- [TEXTAUSZUG]
"""
Die Idee gab es schon seit längerem. Sie erinnern sich: Wir hatten 1999 begonnen, alle unsere Werke von der COSC als Chronometer zertifizieren zu lassen. Schon damals stellten wir uns die Frage, was wir als unabhängiges Unternehmen tun müssten, um langfristig unseren Erfolg zu sichern. Es war klar, dass es nicht der richtige Weg sein würde, alles selbst zu machen, denn es gibt für viele Einzelteile erstklassige, hochspezialisierte Lieferanten. Gleichzeitig fragten uns unsere Kunden in Märkten wie Deutschland, der Schweiz und Japan immer häufiger, warum wir als Leader bei mechanischen Chronographen keine eigenen Werke fertigen würden. Das Thema war also schon da. Den konkreten Anlass gab dann die Ankündigung der Eta im Jahr 2002, die Lieferung von Rohwerken nach und nach auslaufen zu lassen.
Die Eta wollte künftig statt Rohwerken nur noch komplette Werke ausliefern und gleichzeitig die Liefermengen reduzieren oder zumindest deckeln. So ist es dann auch geschehen.
"""
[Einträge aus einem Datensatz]
"""
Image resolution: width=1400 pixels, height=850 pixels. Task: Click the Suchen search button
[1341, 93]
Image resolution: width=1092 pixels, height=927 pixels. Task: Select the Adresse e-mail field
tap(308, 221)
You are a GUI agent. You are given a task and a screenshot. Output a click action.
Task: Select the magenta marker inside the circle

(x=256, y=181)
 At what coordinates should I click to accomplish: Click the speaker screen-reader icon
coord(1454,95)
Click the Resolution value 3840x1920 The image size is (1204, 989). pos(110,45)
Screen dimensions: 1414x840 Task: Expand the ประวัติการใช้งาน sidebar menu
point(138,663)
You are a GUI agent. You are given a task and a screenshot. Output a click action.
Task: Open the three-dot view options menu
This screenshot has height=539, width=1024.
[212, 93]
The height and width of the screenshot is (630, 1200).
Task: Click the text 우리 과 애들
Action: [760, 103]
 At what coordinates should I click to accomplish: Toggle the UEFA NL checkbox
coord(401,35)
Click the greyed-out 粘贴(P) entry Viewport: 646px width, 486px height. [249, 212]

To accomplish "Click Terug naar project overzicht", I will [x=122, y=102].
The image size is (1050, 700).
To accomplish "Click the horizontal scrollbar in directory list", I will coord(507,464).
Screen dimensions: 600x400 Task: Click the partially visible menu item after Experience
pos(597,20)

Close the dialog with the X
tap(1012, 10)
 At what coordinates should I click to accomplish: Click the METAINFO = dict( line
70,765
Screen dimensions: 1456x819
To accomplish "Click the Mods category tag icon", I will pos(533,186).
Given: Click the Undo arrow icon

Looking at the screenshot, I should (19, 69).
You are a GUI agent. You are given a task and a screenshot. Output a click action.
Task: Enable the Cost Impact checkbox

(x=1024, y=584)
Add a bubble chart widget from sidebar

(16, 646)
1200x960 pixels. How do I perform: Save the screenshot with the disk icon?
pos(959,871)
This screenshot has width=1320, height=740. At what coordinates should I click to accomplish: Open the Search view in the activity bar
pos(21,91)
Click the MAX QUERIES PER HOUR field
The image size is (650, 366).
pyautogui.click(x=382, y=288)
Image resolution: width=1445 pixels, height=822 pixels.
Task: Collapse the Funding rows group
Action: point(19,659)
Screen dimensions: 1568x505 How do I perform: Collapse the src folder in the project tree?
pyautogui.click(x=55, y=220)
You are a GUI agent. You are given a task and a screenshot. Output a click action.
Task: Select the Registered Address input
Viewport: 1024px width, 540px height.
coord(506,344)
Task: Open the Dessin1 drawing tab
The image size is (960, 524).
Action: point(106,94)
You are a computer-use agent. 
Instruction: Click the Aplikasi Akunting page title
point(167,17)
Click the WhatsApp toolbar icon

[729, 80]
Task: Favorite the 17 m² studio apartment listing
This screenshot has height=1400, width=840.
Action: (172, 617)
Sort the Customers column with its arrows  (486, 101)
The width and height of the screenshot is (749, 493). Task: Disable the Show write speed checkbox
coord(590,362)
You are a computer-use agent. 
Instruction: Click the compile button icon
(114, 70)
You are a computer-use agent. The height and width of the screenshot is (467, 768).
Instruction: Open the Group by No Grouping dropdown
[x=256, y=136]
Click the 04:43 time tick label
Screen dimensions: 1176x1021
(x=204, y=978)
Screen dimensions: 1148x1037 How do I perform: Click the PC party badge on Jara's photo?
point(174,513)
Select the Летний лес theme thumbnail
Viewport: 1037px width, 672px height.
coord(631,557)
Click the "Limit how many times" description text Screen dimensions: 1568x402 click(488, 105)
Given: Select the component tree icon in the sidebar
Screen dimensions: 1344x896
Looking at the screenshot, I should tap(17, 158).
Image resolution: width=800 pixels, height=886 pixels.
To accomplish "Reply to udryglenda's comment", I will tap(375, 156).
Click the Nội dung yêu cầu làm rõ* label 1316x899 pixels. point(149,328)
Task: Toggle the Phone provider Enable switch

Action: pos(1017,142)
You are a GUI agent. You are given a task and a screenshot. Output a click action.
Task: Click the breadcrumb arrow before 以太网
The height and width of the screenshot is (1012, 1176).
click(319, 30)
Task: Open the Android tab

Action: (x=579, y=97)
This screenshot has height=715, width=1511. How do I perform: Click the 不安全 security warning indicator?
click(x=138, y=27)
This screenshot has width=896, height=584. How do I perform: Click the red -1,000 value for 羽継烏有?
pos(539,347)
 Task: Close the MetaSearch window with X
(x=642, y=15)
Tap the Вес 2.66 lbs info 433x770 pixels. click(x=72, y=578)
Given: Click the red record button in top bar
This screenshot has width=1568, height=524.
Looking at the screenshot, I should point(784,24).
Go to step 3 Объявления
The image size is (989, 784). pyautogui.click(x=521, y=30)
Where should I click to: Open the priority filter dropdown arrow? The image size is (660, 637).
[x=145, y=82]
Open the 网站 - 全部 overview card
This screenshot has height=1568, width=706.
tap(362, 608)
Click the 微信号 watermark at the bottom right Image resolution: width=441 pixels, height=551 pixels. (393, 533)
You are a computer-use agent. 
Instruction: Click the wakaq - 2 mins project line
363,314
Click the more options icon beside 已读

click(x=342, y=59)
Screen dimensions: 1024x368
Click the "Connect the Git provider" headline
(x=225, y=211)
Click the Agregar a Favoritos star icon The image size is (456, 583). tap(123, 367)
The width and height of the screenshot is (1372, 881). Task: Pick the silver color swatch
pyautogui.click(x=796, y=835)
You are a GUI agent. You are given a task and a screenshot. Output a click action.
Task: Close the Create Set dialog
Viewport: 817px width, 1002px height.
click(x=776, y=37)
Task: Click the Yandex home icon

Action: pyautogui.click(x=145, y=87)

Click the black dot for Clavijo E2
"""
- [ZU ERLEDIGEN]
a – In welchem Jahr kündigte die Eta laut dem Auszug an, die Lieferung von Rohwerken nach und nach auslaufen zu lassen?
b – Führe den Auszug über die Lieferpläne der Eta und die eigenen Werke nach seinem letzten Satz fort.
Diese Einträge haben eine andere Herkunft als der Auszug.

- [ANTWORTEN PRO AUFGABE]
a – 2002

b –
Das erste machte die Sache etwas umständlicher für uns, war aber kein großes Problem. Aber auf die Reduzierung mussten wir reagieren. Zumal klar war, dass wir von nun an keinesfalls höhere Stückzahlen würden bestellen können. Dazu kam, dass wir unseren Kunden mittelfristig auch Uhren mit neuen, zusätzlichen Funktionen anbieten wollten. Die Entscheidung, eine eigene Werkefertigung aufzubauen, inklusive einer neuen Abteilung für Forschung und Entwicklung, beruhte also auf einer industriellen Strategie. Sie resultierte nicht aus Marketinggesichtspunkten. Es ging uns nicht darum, etwa eine limitierte Serie mit eigenen Werken herauszubringen, nur um sagen zu können: Wir sind jetzt eine Manufaktur.
Es begann also mit der Einrichtung der Entwicklungsabteilung.
Zunächst brauchten wir ein paar Monate, um zu analysieren, in welche Richtung wir gehen sollten. Sollten wir die bisher bezogenen Werke kopieren? Oder uns einfach nach alternativen Lieferanten umsehen? Letztlich war uns unsere Unabhängigkeit am wichtigsten. So beschlossen wir, künftig unsere eigenen Werke zu fertigen. In Genf fanden wir sehr gute Konstrukteure.
Wann war das, und mit wie vielen Konstrukteuren fingen Sie an?
Das war 2004. Zunächst hatten wir vier Konstrukteure, später fünf. Wir haben sie in einer neuen Gesellschaft mit Sitz in Genf zusammengefasst, unter dem Namen Professional Flight Instruments (PFI).
Warum in Genf?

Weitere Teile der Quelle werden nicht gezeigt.